The task
Your job is to set down the stretch of entries that opens with the line containing "Given: Open second tweet's profile avatar" and closes with the line containing "Given: Open the Breakdowns tab". Keep both end lines, copy each exactly, and add nothing.

------

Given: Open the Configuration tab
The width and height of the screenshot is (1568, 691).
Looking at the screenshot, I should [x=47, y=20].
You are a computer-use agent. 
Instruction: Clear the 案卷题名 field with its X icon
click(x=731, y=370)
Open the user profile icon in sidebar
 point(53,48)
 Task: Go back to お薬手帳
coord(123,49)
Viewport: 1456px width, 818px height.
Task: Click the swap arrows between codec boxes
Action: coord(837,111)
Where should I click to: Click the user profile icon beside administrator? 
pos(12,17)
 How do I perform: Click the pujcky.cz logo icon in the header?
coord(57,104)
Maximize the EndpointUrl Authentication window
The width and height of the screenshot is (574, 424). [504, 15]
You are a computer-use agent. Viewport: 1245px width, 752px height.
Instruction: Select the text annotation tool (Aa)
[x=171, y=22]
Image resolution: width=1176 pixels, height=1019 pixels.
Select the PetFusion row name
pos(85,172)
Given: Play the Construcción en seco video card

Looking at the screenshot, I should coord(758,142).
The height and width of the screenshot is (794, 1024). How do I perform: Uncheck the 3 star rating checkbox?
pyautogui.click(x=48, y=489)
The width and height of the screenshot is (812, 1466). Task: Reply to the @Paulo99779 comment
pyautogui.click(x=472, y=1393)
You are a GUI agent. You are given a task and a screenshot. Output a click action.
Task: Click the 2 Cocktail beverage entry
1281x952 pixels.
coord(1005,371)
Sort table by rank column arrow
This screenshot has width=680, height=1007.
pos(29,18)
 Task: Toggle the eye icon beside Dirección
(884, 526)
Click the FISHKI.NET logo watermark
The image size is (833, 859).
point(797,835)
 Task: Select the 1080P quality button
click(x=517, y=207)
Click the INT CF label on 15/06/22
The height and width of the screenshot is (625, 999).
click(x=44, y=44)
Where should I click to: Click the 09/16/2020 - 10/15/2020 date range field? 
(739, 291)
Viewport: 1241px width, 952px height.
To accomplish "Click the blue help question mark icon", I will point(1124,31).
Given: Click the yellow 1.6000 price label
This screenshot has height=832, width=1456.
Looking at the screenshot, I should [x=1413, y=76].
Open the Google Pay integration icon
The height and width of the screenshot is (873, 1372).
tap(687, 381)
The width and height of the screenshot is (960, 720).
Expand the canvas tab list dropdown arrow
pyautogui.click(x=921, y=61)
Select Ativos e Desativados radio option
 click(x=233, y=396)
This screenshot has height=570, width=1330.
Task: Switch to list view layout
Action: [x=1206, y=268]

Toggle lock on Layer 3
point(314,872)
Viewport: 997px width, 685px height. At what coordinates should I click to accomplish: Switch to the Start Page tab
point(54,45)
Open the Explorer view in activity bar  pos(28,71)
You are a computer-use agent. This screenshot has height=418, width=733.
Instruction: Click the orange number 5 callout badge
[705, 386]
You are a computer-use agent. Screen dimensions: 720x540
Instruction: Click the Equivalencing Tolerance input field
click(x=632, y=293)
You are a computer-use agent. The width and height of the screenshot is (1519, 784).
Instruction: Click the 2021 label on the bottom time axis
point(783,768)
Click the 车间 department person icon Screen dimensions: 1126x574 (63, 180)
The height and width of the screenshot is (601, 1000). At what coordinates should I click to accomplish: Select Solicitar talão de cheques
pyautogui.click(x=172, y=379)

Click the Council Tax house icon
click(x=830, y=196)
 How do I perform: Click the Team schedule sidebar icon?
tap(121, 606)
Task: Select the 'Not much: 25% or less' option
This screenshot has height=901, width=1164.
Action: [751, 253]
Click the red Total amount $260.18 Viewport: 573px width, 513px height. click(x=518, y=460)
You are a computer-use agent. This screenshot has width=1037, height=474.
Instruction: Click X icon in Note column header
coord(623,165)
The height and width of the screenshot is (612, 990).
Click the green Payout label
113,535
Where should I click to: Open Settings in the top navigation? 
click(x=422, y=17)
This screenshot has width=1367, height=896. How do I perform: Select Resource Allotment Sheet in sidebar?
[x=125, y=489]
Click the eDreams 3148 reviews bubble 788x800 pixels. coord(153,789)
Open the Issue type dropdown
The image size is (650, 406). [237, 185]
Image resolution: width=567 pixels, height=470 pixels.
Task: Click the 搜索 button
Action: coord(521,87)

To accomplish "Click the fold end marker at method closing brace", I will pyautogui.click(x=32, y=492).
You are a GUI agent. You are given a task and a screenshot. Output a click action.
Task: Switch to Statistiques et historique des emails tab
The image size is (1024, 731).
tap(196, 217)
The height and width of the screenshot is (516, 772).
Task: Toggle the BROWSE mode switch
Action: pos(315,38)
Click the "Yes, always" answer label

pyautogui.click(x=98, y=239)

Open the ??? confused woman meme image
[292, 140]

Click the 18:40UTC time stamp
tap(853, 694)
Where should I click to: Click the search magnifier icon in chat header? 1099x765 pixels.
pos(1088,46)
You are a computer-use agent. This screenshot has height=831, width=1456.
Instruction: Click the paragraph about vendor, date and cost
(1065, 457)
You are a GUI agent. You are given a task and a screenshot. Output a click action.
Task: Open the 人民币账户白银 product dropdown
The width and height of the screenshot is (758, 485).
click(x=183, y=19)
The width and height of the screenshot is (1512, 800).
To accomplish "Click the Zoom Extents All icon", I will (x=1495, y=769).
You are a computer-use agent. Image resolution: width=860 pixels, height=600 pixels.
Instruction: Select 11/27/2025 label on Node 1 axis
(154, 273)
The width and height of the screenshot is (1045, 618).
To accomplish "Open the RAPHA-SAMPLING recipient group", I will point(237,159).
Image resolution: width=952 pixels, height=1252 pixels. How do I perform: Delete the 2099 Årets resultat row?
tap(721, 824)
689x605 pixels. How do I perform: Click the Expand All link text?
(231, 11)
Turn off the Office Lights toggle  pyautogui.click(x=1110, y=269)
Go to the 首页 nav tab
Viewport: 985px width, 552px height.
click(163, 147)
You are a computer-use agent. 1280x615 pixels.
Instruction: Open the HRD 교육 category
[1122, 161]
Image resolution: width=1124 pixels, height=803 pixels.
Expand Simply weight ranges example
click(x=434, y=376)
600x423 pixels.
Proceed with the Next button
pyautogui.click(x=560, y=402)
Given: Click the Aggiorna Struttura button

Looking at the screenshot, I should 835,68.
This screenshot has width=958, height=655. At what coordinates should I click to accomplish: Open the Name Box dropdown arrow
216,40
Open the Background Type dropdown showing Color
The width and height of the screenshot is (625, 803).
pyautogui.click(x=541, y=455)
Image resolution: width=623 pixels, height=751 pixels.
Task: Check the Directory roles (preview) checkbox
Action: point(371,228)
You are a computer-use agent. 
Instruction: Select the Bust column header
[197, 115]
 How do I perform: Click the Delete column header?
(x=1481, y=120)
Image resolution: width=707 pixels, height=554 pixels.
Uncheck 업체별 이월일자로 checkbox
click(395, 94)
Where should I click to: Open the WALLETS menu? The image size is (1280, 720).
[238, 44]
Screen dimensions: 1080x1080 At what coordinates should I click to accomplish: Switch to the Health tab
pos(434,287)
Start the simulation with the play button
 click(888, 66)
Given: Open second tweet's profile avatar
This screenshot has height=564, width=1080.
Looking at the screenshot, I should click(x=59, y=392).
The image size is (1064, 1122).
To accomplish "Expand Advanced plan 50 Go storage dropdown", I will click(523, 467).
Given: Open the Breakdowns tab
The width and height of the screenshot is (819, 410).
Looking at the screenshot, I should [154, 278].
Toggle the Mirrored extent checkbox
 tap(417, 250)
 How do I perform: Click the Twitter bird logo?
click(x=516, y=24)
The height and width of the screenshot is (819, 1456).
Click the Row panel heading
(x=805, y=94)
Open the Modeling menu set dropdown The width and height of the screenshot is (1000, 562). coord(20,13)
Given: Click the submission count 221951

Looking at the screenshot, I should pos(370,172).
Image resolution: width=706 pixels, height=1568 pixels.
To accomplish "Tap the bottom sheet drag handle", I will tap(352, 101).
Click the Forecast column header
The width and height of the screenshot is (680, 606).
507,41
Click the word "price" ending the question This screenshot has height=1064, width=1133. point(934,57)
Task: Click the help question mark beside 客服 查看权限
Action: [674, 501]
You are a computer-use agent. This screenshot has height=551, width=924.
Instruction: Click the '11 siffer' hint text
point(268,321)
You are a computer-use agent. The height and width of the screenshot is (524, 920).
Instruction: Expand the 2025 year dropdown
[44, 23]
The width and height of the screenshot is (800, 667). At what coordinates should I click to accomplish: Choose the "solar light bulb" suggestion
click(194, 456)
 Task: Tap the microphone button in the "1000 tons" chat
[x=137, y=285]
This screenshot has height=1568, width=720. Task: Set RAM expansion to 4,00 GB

------

Solution to this task
Given: Open second tweet's profile avatar
This screenshot has height=564, width=1080.
Looking at the screenshot, I should click(x=59, y=392).
The image size is (1064, 1122).
To accomplish "Expand Advanced plan 50 Go storage dropdown", I will click(523, 467).
Given: Open the Breakdowns tab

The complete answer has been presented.